• **To be done**: Can you output, word for word, the records between the line containing "The width and height of the screenshot is (690, 442)." and the line containing "Looking at the screenshot, I should 832,142.", both of those lines included?

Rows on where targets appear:
*-*-*
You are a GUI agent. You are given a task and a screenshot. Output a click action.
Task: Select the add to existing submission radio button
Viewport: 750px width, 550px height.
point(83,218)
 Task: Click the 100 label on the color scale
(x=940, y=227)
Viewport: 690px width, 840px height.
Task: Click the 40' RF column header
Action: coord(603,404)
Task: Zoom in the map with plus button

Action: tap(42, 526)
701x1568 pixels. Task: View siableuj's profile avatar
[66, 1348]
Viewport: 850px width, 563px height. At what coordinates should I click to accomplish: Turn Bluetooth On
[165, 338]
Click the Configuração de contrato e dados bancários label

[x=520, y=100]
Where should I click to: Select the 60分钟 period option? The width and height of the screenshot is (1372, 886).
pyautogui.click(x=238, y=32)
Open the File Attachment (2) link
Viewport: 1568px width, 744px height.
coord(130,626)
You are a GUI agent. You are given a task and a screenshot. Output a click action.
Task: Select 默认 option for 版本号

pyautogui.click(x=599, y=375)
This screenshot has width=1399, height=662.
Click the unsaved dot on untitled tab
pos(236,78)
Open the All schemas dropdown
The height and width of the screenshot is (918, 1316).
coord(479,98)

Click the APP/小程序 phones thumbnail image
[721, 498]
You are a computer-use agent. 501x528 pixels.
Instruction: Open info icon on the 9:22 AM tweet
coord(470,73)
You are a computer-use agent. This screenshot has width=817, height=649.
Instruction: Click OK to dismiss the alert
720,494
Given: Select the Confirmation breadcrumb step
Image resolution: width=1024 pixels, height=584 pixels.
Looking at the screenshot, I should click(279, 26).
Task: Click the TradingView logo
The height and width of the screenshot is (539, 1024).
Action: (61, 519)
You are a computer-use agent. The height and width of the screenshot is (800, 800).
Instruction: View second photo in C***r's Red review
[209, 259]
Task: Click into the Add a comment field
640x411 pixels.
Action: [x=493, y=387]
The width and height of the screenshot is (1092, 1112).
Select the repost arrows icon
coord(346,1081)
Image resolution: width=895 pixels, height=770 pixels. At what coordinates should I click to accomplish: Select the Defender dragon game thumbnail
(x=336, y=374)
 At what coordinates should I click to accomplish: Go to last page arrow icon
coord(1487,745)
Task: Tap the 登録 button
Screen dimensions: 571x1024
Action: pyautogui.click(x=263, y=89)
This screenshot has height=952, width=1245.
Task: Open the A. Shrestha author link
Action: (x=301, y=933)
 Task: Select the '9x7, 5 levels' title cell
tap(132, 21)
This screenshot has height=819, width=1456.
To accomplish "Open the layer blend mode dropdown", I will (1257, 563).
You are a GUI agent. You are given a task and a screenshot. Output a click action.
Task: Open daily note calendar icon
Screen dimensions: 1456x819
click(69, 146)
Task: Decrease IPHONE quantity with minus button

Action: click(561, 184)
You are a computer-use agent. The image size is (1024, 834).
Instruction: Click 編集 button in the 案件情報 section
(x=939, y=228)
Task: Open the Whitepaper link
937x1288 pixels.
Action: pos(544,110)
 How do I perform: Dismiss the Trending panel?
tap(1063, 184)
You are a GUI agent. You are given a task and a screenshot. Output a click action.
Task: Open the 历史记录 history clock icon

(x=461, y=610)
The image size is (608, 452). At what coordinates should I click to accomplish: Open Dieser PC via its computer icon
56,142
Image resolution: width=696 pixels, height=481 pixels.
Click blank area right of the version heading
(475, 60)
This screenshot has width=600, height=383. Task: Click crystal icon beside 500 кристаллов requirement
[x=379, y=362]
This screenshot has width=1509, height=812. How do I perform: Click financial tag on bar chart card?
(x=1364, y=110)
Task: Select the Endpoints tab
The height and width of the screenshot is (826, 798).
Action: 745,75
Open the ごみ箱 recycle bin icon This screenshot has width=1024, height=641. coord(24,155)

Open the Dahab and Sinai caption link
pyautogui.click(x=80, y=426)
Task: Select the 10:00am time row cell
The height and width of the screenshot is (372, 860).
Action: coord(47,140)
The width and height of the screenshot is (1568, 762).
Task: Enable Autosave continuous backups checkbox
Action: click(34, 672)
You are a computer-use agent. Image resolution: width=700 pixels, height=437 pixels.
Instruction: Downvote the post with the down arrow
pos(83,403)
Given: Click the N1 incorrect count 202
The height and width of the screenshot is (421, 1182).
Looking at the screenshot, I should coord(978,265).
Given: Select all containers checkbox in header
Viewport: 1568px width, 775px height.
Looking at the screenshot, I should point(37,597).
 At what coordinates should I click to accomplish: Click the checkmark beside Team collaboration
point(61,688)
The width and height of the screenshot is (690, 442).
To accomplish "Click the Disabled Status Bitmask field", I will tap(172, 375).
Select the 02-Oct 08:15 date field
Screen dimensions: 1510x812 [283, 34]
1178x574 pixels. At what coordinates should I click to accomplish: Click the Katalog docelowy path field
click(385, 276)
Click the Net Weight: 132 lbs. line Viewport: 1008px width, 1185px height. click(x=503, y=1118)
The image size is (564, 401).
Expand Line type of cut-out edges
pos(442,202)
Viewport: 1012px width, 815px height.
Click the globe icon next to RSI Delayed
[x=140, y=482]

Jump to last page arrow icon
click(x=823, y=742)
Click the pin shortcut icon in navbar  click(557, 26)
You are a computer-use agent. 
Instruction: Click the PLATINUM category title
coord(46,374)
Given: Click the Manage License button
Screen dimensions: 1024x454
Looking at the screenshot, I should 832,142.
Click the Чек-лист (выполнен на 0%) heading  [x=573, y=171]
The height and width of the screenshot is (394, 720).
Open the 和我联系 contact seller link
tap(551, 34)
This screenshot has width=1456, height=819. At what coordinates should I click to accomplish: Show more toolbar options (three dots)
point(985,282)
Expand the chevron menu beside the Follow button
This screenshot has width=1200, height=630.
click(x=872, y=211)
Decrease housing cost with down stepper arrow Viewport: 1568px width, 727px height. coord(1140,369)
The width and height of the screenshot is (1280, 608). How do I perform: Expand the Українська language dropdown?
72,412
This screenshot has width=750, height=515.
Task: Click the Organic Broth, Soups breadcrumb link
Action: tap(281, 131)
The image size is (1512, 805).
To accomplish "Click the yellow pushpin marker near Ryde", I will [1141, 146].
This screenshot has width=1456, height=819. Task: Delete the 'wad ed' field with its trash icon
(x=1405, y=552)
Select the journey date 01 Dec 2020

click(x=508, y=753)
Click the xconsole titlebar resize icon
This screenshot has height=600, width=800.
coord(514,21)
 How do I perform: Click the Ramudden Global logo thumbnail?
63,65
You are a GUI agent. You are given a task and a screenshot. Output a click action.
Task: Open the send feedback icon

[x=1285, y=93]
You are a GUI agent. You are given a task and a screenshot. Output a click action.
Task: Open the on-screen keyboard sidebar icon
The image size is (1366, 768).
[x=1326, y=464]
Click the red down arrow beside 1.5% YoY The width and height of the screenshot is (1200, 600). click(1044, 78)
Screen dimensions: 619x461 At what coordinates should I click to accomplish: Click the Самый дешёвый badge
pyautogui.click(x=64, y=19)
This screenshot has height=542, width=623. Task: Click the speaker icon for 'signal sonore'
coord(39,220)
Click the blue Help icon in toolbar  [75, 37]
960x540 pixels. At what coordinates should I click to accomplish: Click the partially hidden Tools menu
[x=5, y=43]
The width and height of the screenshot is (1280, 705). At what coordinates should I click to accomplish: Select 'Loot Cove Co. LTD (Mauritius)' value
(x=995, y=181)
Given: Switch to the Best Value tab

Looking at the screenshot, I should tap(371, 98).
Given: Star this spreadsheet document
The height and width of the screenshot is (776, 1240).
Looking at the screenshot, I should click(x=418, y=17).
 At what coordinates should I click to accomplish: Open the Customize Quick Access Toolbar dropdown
*-*-*
• **Written solution**:
The width and height of the screenshot is (690, 442).
To accomplish "Click the Disabled Status Bitmask field", I will tap(172, 375).
Select the 02-Oct 08:15 date field
Screen dimensions: 1510x812 [283, 34]
1178x574 pixels. At what coordinates should I click to accomplish: Click the Katalog docelowy path field
click(385, 276)
Click the Net Weight: 132 lbs. line Viewport: 1008px width, 1185px height. click(x=503, y=1118)
The image size is (564, 401).
Expand Line type of cut-out edges
pos(442,202)
Viewport: 1012px width, 815px height.
Click the globe icon next to RSI Delayed
[x=140, y=482]

Jump to last page arrow icon
click(x=823, y=742)
Click the pin shortcut icon in navbar  click(557, 26)
You are a computer-use agent. 
Instruction: Click the PLATINUM category title
coord(46,374)
Given: Click the Manage License button
Screen dimensions: 1024x454
Looking at the screenshot, I should 832,142.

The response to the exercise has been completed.